Hayley Wickenheiser has joined several other athletes and athlete families and will donate her brain to concussion research upon her death. She fought hard for girls’ rights to play and have equal access to funding and ice time in Canada. She announced her retirement after 23 years on Canada’s women’s team.
As a female professional hockey player and role model for tens of thousands of Canadian girls and women, Ms. Wickenheiser was instrumental in taking women’s hockey from a small niche activity in Canada to a thriving sport which is now a normal thing for girls. She played in 13 women’s world championships, 4 Olympic games, and is Canada’s all-time leading scorer with 168 goals, 211 assists and 276 games won with four Olympic Gold medal and seven world title games.
In her career she has been involved in concussion related causes. She helped to develop technology to treat concussions with a video game in 2017, at Highmark Interactive, a Toronto digital therapeutics company that she co-chairs the advisory board of.
She openly discusses that she suffered dizziness and nausea after being hit hard in the Swedish men’s pro league in 2008, and of watching her good friend and former NHL player Steve Montador’s mental and physical deterioration. Steve Montador was diagnosed with CTE (chronic traumatic encephalopathy) after his death in 2015. She now sees being an ambassador for hockey as one of her goals in life, and wants to leave hockey a better and safer sport.
One of the causes of CTE is believed to be concussion. It is particularly prevalent in former athletes in high concussion sports like football, boxing and hockey. Sadly, the damage to the brain from concussions and micro-concussions is cumulative and irreversible. CTE was once considered an ‘old person’ disease but is now found in young professional athletes regularly. The NFL was rocked by the ‘scandal’ of CTE a few years ago.
CTE can only be diagnosed after death with a physical examination of the brain tissue. Ms. Wickenheiser’s promised donation will help to further the research to pinpoint causes of CTE and hopefully to work towards better protection and prevention of the disease.
According to Boston University CTE Research Centre:
Frequently Asked Questions about CTE
What is CTE?
Chronic Traumatic Encephalopathy (CTE) is a progressive degenerative disease of the brain found in people with a history of repetitive brain trauma (often athletes), including symptomatic concussions as well as asymptomatic subconcussive hits to the head that do not cause symptoms. CTE has been known to affect boxers since the 1920’s (when it was initially termed punch drunk syndrome or dementia pugilistica).
In recent years, reports have been published of neuropathologically confirmed CTE found in other athletes, including football and hockey players (playing and retired), as well as in military veterans who have a history of repetitive brain trauma. CTE is not limited to current professional athletes; it has also been found in athletes who did not play sports after high school or college.

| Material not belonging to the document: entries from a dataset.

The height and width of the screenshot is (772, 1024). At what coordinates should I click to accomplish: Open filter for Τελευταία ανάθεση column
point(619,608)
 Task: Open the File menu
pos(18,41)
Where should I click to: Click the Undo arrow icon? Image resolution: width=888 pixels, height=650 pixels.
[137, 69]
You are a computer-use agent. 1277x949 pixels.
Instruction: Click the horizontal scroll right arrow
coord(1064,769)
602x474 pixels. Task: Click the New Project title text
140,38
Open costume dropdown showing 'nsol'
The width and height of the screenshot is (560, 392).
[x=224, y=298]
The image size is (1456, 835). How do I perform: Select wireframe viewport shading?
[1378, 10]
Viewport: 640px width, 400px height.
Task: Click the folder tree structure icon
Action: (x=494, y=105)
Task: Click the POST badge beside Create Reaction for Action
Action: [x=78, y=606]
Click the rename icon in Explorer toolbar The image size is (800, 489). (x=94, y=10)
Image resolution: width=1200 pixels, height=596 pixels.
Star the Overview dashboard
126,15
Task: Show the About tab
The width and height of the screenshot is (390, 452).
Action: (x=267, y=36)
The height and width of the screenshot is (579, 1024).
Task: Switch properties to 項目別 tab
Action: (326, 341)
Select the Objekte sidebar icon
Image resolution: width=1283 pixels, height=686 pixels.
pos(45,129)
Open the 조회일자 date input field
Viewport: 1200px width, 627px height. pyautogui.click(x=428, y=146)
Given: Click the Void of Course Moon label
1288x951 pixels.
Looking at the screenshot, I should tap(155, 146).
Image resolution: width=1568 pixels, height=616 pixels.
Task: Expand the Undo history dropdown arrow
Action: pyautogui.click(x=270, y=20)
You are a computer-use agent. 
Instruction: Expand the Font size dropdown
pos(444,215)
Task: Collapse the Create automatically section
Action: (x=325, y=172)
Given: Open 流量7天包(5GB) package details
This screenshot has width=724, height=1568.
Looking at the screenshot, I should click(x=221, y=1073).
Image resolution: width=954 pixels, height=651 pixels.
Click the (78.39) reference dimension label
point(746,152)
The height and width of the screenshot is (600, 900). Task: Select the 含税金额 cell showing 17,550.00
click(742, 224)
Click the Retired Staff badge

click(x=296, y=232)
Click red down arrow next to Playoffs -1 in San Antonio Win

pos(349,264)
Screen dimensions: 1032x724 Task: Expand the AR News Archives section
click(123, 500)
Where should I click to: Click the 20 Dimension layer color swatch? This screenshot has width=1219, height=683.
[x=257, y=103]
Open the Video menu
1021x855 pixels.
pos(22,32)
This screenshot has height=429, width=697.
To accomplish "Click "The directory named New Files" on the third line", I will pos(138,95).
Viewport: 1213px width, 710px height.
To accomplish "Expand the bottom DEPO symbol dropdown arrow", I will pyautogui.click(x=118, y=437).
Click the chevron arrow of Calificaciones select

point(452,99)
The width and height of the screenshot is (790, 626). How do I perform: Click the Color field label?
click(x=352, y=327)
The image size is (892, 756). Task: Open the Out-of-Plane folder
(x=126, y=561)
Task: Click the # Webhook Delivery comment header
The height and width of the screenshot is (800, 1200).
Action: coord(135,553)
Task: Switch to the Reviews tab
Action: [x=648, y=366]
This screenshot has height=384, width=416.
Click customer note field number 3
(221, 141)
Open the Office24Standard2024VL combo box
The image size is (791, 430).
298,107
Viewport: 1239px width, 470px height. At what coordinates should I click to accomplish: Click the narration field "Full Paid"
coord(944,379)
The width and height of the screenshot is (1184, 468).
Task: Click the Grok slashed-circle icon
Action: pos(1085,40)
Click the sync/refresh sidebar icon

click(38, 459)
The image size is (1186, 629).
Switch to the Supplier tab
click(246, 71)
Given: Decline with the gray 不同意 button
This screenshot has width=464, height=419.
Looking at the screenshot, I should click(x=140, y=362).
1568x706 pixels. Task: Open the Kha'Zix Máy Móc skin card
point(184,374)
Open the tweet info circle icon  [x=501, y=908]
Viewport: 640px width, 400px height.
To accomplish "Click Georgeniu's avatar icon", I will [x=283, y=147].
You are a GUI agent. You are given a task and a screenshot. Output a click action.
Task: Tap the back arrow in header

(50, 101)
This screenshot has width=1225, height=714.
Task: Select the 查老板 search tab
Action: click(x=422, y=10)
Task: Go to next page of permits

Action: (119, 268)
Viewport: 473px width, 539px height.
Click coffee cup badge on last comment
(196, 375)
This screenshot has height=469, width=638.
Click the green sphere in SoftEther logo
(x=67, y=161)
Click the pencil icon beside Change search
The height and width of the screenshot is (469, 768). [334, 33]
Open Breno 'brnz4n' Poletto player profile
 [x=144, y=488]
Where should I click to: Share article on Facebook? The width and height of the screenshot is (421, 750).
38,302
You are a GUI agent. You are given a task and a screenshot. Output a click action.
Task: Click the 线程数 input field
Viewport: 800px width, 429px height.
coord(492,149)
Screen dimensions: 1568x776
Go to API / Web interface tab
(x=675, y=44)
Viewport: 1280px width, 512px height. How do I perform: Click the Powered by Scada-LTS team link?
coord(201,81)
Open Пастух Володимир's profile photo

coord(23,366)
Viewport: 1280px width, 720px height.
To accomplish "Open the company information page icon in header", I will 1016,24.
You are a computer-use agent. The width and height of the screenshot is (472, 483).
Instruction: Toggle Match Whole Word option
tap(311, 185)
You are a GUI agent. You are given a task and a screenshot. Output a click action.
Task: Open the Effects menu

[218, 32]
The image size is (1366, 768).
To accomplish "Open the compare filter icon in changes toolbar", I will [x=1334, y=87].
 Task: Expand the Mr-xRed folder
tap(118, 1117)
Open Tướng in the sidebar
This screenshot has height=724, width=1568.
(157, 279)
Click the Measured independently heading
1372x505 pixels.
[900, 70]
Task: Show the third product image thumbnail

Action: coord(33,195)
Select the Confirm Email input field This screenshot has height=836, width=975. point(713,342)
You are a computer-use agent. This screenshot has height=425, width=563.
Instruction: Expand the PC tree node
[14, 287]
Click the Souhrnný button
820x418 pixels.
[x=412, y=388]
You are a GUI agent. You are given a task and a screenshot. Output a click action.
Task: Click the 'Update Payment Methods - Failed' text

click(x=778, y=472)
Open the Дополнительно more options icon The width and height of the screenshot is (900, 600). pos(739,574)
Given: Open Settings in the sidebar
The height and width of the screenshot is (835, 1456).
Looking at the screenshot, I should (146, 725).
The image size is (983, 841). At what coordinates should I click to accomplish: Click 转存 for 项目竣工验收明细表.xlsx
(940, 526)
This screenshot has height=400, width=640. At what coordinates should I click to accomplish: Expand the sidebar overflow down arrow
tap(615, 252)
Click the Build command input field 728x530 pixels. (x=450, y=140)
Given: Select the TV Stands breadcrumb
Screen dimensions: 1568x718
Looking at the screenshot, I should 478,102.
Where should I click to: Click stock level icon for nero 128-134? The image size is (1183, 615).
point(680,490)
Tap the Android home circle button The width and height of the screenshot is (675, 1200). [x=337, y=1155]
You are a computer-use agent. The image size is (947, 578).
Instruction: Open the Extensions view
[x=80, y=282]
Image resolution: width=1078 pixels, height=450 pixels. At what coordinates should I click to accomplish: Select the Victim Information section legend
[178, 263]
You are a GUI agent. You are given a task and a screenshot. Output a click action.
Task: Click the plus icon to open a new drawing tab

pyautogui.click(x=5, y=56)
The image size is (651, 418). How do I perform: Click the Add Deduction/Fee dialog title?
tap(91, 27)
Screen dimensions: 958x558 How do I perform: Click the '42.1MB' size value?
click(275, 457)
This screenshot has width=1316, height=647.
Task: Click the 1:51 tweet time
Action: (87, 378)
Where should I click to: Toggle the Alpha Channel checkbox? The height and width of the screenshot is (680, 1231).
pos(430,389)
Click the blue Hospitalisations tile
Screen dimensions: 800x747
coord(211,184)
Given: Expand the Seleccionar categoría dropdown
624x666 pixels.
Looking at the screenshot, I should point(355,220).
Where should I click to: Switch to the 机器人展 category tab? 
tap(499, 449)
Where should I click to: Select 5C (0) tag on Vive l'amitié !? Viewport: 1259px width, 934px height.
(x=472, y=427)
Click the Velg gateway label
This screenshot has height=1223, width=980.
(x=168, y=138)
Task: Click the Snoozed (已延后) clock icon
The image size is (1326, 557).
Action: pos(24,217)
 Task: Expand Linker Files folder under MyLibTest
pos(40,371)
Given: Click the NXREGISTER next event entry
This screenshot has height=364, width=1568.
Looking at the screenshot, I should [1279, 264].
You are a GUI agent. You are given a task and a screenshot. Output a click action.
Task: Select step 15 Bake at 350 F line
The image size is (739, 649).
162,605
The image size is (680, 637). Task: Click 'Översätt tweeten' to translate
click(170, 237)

The repeated brain trauma triggers progressive degeneration of the brain tissue, including the build-up of an abnormal protein called tau. These changes in the brain can begin months, years, or even decades after the last brain trauma or end of active athletic involvement. The brain degeneration is associated with common symptoms of CTE including memory loss, confusion, impaired judgment, impulse control problems, aggression, depression, suicidality, parkinsonism, and eventually progressive dementia.